# EXERCISE OBJECTIVE
Report the number of lines in the entries below that include the word "Choose", and nothing else.

# EXERCISE INPUT
========

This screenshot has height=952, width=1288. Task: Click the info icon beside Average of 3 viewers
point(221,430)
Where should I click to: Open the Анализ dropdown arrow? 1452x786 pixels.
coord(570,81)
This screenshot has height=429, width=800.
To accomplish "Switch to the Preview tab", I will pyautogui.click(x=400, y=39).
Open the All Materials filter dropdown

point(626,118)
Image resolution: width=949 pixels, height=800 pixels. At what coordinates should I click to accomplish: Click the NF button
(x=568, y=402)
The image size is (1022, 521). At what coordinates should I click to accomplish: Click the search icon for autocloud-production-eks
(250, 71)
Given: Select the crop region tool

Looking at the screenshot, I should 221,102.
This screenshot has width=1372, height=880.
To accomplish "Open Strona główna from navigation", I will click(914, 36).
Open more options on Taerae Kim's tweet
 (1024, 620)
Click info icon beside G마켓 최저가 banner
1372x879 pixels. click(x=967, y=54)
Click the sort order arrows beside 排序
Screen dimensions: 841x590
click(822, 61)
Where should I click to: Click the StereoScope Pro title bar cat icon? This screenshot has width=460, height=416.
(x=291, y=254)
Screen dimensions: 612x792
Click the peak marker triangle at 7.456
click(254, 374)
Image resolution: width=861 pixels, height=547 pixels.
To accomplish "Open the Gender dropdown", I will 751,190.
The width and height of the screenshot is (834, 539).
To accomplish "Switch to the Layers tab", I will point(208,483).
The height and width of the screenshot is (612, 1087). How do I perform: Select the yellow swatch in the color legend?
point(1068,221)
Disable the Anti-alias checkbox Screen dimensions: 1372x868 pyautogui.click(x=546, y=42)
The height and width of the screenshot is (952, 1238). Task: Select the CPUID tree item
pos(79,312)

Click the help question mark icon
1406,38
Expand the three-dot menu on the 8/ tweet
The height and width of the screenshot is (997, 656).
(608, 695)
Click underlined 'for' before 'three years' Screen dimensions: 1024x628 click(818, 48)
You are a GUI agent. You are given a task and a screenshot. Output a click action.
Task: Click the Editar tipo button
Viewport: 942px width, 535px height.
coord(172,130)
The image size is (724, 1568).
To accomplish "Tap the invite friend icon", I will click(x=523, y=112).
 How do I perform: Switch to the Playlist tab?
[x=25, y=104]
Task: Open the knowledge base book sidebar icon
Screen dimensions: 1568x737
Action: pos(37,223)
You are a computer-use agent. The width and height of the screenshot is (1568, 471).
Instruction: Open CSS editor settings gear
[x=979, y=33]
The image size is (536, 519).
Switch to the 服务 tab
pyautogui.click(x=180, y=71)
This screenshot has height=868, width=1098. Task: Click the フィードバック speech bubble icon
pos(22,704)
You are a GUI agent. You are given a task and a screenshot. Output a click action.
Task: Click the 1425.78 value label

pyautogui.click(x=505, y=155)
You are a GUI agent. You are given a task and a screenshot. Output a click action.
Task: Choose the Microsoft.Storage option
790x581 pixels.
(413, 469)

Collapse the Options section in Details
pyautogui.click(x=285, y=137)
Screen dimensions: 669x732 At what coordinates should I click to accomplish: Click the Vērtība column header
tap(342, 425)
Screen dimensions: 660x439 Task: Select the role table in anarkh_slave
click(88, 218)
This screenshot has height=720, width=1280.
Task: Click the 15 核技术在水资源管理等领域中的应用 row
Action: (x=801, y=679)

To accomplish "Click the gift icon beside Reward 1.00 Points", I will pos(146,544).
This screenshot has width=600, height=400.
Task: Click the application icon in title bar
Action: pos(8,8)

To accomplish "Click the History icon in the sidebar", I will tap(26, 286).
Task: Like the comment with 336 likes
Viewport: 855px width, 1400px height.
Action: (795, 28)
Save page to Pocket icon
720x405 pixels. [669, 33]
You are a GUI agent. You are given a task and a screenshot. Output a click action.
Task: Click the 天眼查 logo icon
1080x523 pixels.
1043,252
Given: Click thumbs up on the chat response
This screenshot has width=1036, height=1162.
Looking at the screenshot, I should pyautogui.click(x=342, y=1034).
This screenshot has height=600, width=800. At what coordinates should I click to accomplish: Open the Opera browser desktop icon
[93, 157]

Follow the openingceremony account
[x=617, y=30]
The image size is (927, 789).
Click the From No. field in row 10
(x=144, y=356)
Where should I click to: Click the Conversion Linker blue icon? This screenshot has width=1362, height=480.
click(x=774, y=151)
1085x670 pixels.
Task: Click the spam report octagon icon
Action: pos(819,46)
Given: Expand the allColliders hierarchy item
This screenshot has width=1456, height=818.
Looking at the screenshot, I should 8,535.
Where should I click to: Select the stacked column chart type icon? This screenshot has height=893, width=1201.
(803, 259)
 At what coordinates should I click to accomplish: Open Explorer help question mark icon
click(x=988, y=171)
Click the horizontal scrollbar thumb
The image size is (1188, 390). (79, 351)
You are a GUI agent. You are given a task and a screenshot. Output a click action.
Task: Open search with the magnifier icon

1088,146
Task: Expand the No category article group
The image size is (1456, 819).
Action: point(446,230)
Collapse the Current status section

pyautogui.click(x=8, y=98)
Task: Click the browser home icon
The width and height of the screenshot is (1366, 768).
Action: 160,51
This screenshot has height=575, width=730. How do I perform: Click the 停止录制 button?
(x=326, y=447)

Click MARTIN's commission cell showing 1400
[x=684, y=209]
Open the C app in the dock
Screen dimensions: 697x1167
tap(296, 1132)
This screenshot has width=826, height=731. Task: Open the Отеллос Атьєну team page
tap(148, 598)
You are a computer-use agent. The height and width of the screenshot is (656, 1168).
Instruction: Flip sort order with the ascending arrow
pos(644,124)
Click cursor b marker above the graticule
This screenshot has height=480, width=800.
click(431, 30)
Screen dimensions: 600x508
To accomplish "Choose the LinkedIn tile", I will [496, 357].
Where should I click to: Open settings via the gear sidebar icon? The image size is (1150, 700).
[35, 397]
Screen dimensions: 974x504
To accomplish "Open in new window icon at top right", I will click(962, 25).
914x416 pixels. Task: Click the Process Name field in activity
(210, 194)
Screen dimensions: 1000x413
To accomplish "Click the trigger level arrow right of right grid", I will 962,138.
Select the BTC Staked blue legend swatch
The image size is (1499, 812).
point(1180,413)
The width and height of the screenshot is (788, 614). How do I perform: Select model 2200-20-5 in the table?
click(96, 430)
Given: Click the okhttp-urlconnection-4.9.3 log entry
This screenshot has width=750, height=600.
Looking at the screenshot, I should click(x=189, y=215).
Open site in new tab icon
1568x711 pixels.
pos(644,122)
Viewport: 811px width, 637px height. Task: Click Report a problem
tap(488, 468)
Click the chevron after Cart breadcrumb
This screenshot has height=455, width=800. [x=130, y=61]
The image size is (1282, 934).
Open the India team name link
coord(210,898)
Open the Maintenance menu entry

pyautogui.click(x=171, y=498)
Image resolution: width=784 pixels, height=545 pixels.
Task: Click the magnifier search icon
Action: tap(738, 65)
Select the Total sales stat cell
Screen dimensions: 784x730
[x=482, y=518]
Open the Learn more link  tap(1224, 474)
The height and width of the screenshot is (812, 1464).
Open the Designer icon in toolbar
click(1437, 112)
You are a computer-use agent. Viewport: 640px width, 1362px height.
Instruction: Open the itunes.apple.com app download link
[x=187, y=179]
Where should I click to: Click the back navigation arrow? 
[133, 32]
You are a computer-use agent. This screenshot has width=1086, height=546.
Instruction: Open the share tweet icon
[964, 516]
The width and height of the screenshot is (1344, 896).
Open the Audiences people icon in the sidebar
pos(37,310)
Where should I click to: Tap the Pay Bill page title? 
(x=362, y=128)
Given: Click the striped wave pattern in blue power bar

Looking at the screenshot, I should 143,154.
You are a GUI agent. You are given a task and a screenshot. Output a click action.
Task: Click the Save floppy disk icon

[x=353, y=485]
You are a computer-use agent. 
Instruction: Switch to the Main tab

========

# ANSWER
2